=== GOAL OF THE EXERCISE ===
Copy out the lines starting at the one containing "Image resolution: width=540" and ending at the one containing "will click(x=614, y=60).", exactly as they appear.

(Rows from a dataset)
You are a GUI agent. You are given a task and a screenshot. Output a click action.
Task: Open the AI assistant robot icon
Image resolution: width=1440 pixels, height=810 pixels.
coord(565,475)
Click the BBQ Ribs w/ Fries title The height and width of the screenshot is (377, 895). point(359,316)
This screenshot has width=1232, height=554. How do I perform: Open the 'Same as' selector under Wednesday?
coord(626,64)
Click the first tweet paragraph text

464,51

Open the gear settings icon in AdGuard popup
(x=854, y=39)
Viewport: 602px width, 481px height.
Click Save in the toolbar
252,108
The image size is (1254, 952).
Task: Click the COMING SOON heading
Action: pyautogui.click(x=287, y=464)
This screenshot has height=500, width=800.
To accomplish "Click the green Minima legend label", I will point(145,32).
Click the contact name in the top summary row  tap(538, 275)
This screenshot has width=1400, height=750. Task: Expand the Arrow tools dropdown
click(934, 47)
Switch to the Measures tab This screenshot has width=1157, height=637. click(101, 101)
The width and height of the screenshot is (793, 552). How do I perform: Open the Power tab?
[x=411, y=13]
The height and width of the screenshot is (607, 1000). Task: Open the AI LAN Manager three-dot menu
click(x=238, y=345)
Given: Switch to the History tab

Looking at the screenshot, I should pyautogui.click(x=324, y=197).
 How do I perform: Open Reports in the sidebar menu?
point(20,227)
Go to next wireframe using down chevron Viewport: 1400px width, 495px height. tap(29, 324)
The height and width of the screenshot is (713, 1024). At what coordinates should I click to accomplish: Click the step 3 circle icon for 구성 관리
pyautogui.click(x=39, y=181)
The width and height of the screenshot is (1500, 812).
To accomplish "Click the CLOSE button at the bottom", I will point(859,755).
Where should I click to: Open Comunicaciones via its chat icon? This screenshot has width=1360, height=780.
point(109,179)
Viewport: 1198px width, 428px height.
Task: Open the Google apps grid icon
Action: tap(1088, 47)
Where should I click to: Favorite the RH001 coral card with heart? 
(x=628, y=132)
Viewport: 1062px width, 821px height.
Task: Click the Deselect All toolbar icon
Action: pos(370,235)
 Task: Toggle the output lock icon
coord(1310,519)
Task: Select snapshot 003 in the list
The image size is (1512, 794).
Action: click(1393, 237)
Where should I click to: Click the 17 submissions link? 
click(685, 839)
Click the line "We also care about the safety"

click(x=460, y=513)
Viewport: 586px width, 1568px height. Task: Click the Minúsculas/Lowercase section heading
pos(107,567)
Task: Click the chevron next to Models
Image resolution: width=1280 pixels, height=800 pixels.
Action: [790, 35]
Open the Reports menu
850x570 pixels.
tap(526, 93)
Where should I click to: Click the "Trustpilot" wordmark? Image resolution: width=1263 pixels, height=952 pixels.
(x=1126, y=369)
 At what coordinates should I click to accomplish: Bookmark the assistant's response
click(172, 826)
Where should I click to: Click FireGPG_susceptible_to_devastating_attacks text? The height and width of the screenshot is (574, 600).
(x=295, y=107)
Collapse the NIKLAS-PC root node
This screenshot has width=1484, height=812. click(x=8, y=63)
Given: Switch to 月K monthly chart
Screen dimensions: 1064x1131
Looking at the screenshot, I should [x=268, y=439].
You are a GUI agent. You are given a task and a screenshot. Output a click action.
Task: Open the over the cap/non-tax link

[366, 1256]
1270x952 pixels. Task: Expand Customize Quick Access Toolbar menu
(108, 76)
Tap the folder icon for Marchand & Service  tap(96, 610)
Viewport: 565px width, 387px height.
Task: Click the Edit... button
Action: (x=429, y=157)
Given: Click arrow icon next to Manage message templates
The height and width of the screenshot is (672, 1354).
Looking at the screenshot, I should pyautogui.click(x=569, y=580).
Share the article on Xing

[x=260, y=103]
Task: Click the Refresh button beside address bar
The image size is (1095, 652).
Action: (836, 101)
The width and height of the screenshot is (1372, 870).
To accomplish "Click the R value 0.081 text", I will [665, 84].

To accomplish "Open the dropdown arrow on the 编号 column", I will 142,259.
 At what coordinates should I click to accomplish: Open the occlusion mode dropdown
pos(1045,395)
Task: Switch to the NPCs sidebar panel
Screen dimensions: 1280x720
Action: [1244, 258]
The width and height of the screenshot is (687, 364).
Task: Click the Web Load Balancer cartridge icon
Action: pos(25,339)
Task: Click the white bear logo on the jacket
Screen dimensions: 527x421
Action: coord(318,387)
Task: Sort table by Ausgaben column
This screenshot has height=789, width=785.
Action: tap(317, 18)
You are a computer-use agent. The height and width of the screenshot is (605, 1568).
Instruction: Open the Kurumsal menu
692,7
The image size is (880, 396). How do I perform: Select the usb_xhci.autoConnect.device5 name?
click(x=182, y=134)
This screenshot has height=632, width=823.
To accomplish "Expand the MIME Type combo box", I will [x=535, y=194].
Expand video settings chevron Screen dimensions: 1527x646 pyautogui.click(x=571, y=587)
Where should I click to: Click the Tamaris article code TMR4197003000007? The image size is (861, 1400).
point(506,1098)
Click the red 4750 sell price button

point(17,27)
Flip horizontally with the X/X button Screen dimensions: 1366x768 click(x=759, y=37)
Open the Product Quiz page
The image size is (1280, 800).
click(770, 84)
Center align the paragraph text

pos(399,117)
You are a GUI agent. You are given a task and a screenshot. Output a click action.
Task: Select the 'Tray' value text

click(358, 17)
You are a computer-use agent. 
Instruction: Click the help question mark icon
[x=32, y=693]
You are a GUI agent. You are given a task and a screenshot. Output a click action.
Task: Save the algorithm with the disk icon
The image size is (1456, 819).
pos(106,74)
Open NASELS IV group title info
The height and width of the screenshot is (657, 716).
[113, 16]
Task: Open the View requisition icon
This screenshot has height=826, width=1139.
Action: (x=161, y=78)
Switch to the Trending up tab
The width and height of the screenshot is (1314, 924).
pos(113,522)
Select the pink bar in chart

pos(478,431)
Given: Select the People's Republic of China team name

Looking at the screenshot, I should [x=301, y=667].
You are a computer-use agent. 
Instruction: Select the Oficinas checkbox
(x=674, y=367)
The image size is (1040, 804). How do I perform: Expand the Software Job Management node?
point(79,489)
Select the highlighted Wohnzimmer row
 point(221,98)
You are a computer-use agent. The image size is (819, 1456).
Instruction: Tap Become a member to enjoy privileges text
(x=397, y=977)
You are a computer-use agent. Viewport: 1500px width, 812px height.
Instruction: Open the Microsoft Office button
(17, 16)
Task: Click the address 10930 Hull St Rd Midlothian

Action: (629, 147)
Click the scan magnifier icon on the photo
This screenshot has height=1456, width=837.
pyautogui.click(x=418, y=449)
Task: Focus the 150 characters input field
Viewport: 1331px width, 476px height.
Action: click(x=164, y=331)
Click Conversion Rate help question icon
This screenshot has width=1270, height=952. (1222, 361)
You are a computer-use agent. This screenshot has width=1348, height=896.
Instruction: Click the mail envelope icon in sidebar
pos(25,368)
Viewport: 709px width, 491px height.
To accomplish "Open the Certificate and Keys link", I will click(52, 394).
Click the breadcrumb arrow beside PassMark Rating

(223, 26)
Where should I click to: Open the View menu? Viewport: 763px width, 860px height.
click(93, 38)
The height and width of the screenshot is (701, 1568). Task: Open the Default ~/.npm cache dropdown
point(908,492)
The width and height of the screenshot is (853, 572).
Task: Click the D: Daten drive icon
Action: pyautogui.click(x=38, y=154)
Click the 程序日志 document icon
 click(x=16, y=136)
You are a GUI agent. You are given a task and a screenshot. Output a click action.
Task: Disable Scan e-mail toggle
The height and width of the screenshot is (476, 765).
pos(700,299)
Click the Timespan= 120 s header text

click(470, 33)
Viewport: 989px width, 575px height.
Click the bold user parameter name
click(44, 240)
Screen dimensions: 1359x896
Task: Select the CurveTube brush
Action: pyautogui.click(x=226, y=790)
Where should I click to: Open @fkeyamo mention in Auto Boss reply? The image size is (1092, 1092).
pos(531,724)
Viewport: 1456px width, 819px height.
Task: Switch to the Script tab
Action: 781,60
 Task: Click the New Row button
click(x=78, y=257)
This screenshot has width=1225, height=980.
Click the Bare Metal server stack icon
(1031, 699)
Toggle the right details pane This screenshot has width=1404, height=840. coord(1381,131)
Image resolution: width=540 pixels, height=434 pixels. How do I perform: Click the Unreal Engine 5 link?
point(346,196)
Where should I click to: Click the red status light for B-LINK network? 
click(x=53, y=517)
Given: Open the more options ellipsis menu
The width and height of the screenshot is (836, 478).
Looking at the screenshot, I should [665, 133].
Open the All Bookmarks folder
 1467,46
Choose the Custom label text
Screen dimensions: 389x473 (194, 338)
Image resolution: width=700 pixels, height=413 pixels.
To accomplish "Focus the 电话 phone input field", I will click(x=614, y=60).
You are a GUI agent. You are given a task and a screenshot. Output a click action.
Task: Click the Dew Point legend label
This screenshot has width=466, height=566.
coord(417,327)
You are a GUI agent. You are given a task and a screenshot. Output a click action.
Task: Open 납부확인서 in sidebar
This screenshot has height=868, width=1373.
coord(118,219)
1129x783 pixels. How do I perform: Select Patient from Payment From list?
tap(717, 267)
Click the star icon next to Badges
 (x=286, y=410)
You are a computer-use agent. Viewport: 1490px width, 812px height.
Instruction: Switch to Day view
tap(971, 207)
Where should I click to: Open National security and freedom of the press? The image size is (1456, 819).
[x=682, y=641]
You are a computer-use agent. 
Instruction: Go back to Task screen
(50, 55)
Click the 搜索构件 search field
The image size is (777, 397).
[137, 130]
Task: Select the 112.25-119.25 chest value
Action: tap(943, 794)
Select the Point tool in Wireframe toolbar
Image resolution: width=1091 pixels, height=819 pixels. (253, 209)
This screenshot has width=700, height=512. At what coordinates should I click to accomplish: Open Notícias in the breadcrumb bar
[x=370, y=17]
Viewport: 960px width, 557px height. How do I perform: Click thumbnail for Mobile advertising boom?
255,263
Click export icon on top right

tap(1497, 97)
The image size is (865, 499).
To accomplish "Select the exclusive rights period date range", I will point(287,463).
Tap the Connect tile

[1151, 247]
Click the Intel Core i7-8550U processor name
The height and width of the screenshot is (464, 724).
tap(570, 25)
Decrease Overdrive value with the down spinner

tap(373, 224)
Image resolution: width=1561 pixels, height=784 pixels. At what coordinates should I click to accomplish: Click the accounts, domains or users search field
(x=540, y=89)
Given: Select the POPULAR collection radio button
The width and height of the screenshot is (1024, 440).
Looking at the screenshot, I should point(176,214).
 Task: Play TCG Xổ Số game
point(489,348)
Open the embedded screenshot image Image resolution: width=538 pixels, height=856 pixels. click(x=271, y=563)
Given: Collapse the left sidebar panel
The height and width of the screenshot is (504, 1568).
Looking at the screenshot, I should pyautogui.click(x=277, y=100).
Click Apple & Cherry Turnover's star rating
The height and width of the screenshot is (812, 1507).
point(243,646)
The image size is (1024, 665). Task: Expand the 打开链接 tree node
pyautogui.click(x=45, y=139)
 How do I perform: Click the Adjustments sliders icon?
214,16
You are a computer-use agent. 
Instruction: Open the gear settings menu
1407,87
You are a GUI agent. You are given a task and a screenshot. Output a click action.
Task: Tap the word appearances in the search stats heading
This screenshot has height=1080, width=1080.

=== FINISHED TASK ===
Image resolution: width=540 pixels, height=434 pixels. How do I perform: Click the Unreal Engine 5 link?
point(346,196)
Where should I click to: Click the red status light for B-LINK network? 
click(x=53, y=517)
Given: Open the more options ellipsis menu
The width and height of the screenshot is (836, 478).
Looking at the screenshot, I should [665, 133].
Open the All Bookmarks folder
 1467,46
Choose the Custom label text
Screen dimensions: 389x473 (194, 338)
Image resolution: width=700 pixels, height=413 pixels.
To accomplish "Focus the 电话 phone input field", I will click(x=614, y=60).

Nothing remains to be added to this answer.